_Problem_
Put the stretch of the listing from the line containing "Collapse the Res. de l'appareil node" through the end into a JSON list of strings, one string per line. Leave out blank lines.

-=-=-=-=-

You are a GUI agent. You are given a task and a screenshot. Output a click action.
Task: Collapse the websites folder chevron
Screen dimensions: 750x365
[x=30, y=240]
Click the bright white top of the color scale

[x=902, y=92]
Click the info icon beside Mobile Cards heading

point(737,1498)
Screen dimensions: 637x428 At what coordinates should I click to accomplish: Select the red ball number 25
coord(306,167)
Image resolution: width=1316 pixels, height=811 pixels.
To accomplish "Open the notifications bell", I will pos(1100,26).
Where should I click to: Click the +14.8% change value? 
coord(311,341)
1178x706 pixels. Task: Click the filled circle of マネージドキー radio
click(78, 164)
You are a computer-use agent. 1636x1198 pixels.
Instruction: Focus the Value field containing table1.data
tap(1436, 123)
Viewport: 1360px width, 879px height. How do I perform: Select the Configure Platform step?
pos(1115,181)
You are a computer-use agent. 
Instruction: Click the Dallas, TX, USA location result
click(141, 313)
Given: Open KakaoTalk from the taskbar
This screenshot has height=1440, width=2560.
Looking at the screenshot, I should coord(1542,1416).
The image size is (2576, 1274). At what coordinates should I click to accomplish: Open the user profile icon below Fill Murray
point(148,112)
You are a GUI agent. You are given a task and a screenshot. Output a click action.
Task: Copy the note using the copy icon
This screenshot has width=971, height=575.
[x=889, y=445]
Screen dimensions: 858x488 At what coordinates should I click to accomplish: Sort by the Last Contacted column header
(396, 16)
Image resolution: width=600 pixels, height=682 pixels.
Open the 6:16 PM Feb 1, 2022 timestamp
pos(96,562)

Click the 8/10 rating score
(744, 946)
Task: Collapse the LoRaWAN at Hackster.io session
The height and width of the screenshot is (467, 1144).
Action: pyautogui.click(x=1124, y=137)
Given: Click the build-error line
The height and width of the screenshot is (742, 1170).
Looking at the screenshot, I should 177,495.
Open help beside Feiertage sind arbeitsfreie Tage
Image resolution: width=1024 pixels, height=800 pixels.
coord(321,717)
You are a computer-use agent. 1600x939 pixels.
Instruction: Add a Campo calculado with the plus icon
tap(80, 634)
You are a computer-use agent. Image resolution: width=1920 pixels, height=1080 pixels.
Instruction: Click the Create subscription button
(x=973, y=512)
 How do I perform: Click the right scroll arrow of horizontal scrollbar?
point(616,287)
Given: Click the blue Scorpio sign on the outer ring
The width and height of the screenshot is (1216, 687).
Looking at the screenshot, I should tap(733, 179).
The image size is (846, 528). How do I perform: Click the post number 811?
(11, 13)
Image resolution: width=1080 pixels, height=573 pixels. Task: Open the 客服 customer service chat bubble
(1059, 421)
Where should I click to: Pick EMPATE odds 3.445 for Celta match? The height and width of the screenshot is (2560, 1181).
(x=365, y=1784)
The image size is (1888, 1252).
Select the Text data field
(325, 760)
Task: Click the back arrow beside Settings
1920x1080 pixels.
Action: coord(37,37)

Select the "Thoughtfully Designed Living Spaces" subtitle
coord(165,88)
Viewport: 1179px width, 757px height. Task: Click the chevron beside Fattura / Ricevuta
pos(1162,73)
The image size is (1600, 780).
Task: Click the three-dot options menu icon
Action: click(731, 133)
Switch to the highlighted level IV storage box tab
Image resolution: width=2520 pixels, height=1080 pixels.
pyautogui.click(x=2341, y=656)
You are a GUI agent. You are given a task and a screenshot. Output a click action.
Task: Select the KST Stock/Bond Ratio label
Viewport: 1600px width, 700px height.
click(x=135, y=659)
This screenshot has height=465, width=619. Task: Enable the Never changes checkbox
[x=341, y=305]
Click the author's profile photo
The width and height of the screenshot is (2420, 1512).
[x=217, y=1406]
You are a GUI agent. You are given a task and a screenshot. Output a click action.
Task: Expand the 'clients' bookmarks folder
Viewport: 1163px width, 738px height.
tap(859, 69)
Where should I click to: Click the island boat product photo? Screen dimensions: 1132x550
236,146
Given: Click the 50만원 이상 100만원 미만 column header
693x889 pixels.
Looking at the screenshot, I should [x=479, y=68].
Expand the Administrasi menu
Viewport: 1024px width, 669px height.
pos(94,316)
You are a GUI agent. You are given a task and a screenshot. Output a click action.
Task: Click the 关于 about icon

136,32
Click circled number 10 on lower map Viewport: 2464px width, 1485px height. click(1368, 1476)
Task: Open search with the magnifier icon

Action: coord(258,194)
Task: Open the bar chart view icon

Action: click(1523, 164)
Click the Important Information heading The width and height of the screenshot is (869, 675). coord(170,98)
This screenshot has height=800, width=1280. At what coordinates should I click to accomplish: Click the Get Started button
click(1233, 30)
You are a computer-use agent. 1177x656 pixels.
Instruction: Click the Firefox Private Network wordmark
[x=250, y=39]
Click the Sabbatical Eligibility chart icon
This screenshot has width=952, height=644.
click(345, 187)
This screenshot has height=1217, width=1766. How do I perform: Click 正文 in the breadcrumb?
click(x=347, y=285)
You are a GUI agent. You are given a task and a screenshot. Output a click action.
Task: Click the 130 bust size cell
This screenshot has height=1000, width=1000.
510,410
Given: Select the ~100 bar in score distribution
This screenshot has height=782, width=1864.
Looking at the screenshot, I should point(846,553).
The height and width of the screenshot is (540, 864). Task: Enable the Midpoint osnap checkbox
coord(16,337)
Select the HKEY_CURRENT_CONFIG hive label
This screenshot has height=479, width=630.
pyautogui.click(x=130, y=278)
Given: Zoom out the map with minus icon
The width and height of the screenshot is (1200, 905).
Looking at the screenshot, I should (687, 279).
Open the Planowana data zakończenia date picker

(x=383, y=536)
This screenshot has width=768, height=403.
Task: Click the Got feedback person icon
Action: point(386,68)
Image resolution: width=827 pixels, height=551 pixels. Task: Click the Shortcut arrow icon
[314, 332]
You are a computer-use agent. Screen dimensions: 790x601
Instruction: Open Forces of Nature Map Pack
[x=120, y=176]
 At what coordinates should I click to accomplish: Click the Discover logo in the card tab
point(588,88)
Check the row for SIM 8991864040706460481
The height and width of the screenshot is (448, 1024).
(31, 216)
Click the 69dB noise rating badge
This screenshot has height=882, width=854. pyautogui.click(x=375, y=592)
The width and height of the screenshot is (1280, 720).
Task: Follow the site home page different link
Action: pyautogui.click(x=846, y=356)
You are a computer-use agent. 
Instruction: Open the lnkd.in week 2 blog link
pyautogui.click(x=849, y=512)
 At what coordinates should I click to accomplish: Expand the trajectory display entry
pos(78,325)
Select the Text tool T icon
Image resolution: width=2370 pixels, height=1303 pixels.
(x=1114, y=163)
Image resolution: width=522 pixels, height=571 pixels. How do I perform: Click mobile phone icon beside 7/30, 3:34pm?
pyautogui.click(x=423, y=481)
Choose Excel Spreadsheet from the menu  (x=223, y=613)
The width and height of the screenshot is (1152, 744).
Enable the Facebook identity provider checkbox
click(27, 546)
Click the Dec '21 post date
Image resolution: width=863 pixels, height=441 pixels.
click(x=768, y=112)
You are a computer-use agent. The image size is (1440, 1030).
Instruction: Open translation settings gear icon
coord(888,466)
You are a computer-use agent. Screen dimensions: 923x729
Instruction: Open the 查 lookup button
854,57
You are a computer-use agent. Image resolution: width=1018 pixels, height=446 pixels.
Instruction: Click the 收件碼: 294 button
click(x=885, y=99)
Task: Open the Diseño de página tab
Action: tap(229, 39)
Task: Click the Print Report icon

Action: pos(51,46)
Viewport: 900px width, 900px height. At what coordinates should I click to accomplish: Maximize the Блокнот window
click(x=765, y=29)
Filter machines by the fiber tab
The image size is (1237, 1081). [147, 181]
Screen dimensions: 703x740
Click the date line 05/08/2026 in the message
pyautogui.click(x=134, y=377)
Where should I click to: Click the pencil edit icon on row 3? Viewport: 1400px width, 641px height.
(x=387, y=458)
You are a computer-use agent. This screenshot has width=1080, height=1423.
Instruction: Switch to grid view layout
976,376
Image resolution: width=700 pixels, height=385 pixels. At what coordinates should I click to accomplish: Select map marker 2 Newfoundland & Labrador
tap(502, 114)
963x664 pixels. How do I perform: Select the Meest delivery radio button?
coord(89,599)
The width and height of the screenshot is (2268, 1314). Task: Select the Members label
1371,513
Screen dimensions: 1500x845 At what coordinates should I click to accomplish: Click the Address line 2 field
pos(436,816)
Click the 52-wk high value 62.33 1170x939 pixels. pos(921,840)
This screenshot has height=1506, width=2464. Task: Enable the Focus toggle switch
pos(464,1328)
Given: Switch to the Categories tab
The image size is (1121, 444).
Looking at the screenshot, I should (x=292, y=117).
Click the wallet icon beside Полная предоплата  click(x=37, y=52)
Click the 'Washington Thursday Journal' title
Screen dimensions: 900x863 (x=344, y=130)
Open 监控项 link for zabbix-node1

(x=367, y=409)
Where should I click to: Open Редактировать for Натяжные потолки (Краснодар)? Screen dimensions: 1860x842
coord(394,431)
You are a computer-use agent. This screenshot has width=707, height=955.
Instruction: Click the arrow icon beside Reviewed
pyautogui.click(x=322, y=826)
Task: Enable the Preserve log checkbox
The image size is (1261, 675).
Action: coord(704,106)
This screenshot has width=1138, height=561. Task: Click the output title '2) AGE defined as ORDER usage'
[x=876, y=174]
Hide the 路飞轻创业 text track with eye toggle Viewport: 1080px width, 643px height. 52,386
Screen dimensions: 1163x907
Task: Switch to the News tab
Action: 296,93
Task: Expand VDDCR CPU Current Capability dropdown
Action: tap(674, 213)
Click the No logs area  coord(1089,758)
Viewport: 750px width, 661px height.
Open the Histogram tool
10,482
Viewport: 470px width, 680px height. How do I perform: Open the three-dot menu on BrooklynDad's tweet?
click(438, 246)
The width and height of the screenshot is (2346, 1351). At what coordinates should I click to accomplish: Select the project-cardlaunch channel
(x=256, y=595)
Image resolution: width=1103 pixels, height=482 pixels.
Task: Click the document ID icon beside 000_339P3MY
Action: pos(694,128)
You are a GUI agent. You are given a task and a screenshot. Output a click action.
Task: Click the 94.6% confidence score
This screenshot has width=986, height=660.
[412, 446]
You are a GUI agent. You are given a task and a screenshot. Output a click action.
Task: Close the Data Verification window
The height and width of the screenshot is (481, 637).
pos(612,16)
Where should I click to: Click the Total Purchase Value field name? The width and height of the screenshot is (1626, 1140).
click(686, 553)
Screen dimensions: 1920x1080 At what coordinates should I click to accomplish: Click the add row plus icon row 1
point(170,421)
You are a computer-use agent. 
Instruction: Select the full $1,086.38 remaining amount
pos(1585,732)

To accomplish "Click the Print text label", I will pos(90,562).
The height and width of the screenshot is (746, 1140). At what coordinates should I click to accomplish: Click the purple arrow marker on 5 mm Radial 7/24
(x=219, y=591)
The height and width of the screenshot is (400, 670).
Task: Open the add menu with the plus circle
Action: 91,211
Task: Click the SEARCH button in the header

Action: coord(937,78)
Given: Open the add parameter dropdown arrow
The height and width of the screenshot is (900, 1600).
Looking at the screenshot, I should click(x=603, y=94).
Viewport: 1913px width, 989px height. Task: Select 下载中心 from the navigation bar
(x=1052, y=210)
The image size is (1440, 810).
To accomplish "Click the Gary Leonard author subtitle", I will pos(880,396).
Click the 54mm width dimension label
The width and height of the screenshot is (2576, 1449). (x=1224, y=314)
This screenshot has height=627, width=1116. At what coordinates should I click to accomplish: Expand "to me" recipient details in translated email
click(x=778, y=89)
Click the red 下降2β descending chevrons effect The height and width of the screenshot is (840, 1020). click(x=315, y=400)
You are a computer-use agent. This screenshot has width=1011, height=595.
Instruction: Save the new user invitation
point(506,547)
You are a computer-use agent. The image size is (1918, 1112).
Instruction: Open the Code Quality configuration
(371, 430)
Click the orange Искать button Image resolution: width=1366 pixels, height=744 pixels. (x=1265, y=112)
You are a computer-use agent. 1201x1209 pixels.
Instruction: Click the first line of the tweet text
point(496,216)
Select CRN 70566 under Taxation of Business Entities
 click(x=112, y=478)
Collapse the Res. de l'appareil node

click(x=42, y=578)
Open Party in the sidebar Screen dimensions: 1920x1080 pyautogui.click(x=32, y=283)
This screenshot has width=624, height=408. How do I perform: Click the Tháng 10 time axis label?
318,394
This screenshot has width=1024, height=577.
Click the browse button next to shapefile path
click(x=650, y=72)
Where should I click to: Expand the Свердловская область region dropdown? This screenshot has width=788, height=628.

-=-=-=-=-

_Right answer_
[
  "Collapse the Res. de l'appareil node",
  "click(x=42, y=578)",
  "Open Party in the sidebar Screen dimensions: 1920x1080 pyautogui.click(x=32, y=283)",
  "This screenshot has width=624, height=408. How do I perform: Click the Tháng 10 time axis label?",
  "318,394",
  "This screenshot has width=1024, height=577.",
  "Click the browse button next to shapefile path",
  "click(x=650, y=72)",
  "Where should I click to: Expand the Свердловская область region dropdown? This screenshot has width=788, height=628."
]